INSTRUCTIONS TO FOLLOW:
Copy the records word for word, starting with the line that contains "pixels, height=527 pixels." and going on through the end of the records, and leave the pictures out of your answer.

Stored data:
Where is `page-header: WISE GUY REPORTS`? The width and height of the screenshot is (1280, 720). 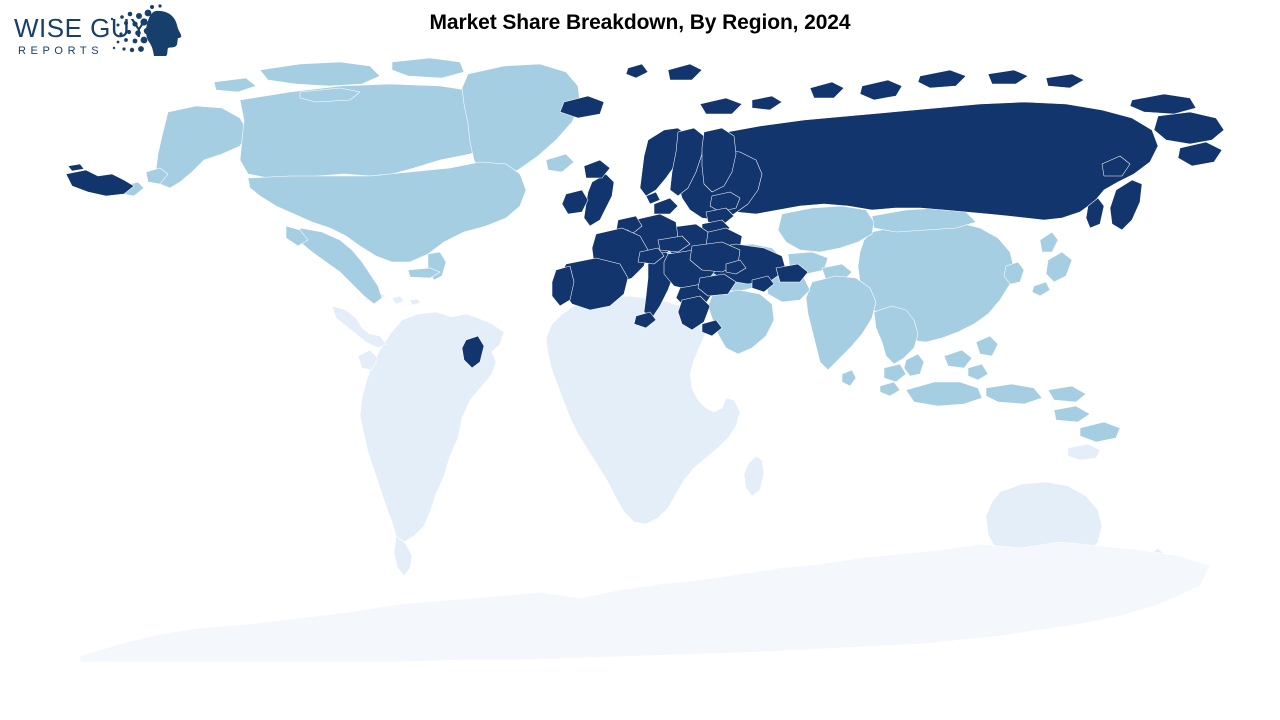 page-header: WISE GUY REPORTS is located at coordinates (640, 31).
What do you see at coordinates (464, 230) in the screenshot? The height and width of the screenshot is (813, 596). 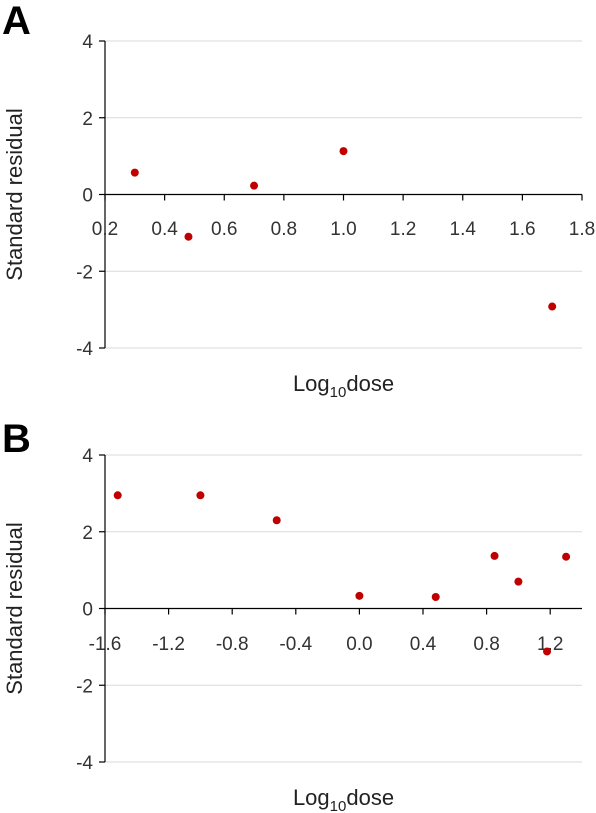 I see `x-tick-label: 1.4` at bounding box center [464, 230].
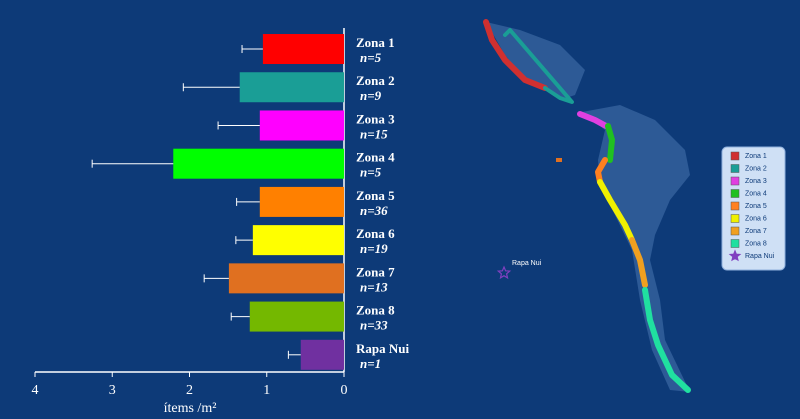 This screenshot has width=800, height=419. What do you see at coordinates (374, 134) in the screenshot?
I see `sample-size: n=15` at bounding box center [374, 134].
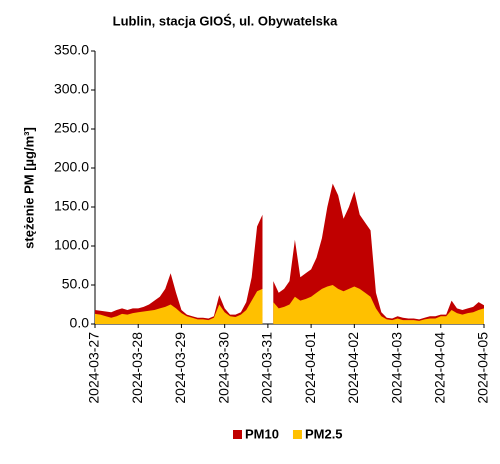 This screenshot has width=500, height=464. Describe the element at coordinates (72, 206) in the screenshot. I see `y-tick-label: 150.0` at that location.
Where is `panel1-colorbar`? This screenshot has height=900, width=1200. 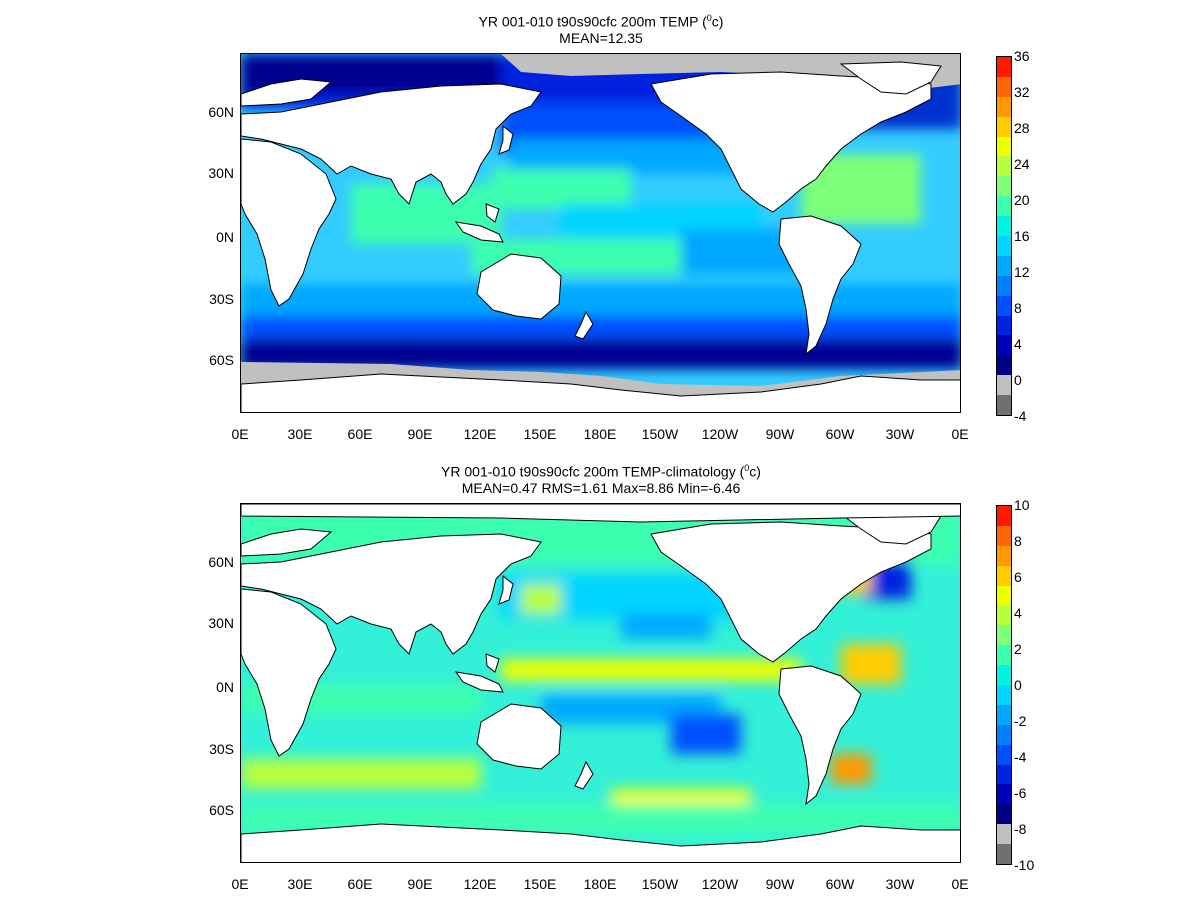
panel1-colorbar is located at coordinates (1004, 236).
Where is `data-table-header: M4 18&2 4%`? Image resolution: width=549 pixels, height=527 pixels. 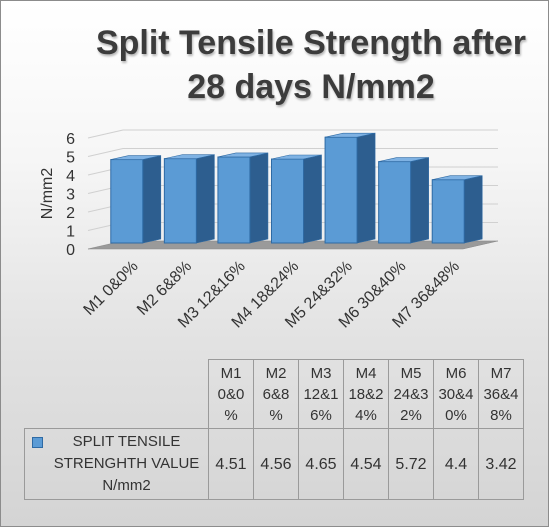
data-table-header: M4 18&2 4% is located at coordinates (366, 394).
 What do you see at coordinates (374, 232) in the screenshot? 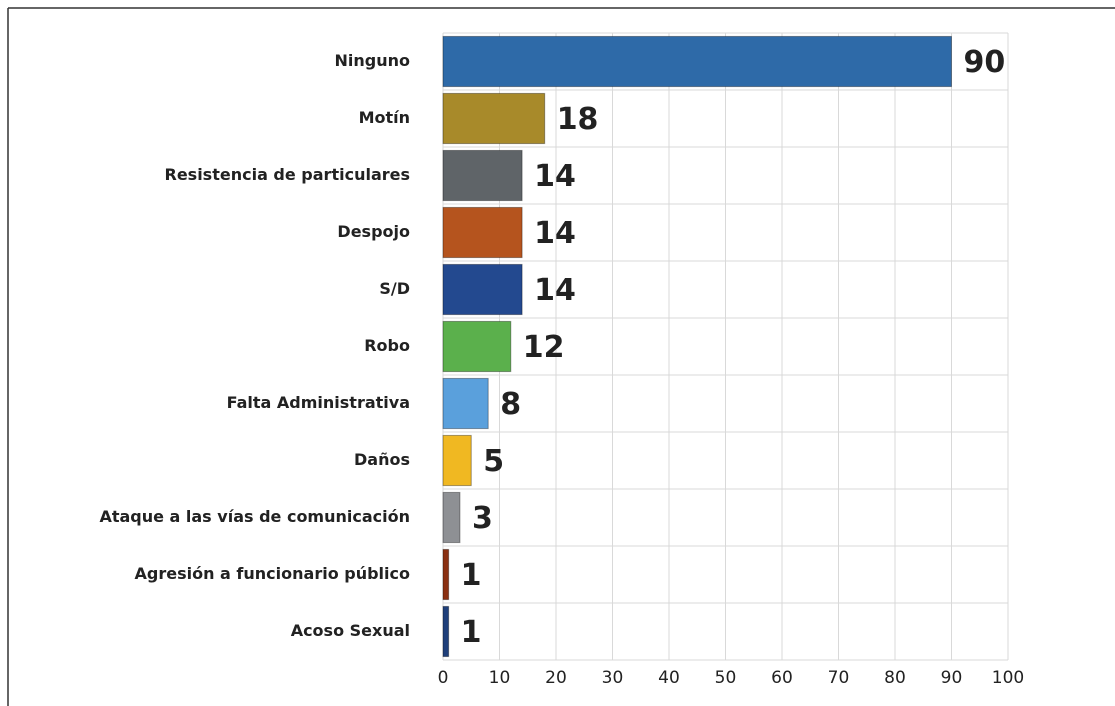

WRITTEN RESPONSE:
Where is `data-table-header: M4 18&2 4%`? Image resolution: width=549 pixels, height=527 pixels. 
data-table-header: M4 18&2 4% is located at coordinates (366, 394).
 What do you see at coordinates (374, 232) in the screenshot? 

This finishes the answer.